Put the lines into a JSON list of strings, one string per line and no blank lines, covering everything from the first line down through the line containing "Looking at the screenshot, I should coord(149,89).".
Start Records shown
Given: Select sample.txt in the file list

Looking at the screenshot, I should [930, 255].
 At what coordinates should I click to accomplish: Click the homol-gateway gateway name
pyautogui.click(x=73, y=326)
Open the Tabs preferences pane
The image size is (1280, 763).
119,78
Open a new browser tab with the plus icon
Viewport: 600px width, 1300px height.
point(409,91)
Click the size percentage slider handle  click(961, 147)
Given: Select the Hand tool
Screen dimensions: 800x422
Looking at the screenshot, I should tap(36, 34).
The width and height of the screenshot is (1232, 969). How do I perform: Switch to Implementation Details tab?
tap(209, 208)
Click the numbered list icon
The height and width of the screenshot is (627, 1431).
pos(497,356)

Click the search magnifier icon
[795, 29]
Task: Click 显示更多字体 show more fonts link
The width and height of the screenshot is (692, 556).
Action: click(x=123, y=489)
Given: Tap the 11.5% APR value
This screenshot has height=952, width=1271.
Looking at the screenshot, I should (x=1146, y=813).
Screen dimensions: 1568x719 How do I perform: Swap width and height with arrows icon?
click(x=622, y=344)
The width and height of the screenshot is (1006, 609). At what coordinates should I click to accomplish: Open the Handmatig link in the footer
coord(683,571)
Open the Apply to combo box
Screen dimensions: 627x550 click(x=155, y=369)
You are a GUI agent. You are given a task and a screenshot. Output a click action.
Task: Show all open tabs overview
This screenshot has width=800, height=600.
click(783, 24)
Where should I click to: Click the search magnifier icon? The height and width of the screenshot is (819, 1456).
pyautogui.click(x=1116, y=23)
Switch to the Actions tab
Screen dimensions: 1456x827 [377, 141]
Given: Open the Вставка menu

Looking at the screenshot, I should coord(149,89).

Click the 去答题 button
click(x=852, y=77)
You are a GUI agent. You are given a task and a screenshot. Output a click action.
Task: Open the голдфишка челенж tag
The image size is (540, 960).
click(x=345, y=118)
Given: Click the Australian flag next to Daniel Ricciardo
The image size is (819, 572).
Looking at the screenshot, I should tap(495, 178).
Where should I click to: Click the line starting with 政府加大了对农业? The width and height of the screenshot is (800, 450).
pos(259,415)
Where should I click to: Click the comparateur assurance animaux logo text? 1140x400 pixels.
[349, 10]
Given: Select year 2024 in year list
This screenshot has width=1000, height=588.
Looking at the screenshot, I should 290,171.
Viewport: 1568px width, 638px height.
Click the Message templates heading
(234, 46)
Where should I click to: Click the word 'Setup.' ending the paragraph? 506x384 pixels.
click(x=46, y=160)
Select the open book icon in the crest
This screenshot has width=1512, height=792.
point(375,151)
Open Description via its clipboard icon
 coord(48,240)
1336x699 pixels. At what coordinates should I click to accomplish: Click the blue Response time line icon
End Records shown
▸ **Solution to the exercise**:
[
  "Given: Select sample.txt in the file list",
  "Looking at the screenshot, I should [930, 255].",
  " At what coordinates should I click to accomplish: Click the homol-gateway gateway name",
  "pyautogui.click(x=73, y=326)",
  "Open the Tabs preferences pane",
  "The image size is (1280, 763).",
  "119,78",
  "Open a new browser tab with the plus icon",
  "Viewport: 600px width, 1300px height.",
  "point(409,91)",
  "Click the size percentage slider handle  click(961, 147)",
  "Given: Select the Hand tool",
  "Screen dimensions: 800x422",
  "Looking at the screenshot, I should tap(36, 34).",
  "The width and height of the screenshot is (1232, 969). How do I perform: Switch to Implementation Details tab?",
  "tap(209, 208)",
  "Click the numbered list icon",
  "The height and width of the screenshot is (627, 1431).",
  "pos(497,356)",
  "Click the search magnifier icon",
  "[795, 29]",
  "Task: Click 显示更多字体 show more fonts link",
  "The width and height of the screenshot is (692, 556).",
  "Action: click(x=123, y=489)",
  "Given: Tap the 11.5% APR value",
  "This screenshot has height=952, width=1271.",
  "Looking at the screenshot, I should (x=1146, y=813).",
  "Screen dimensions: 1568x719 How do I perform: Swap width and height with arrows icon?",
  "click(x=622, y=344)",
  "The width and height of the screenshot is (1006, 609). At what coordinates should I click to accomplish: Open the Handmatig link in the footer",
  "coord(683,571)",
  "Open the Apply to combo box",
  "Screen dimensions: 627x550 click(x=155, y=369)",
  "You are a GUI agent. You are given a task and a screenshot. Output a click action.",
  "Task: Show all open tabs overview",
  "This screenshot has width=800, height=600.",
  "click(783, 24)",
  "Where should I click to: Click the search magnifier icon? The height and width of the screenshot is (819, 1456).",
  "pyautogui.click(x=1116, y=23)",
  "Switch to the Actions tab",
  "Screen dimensions: 1456x827 [377, 141]",
  "Given: Open the Вставка menu",
  "Looking at the screenshot, I should coord(149,89)."
]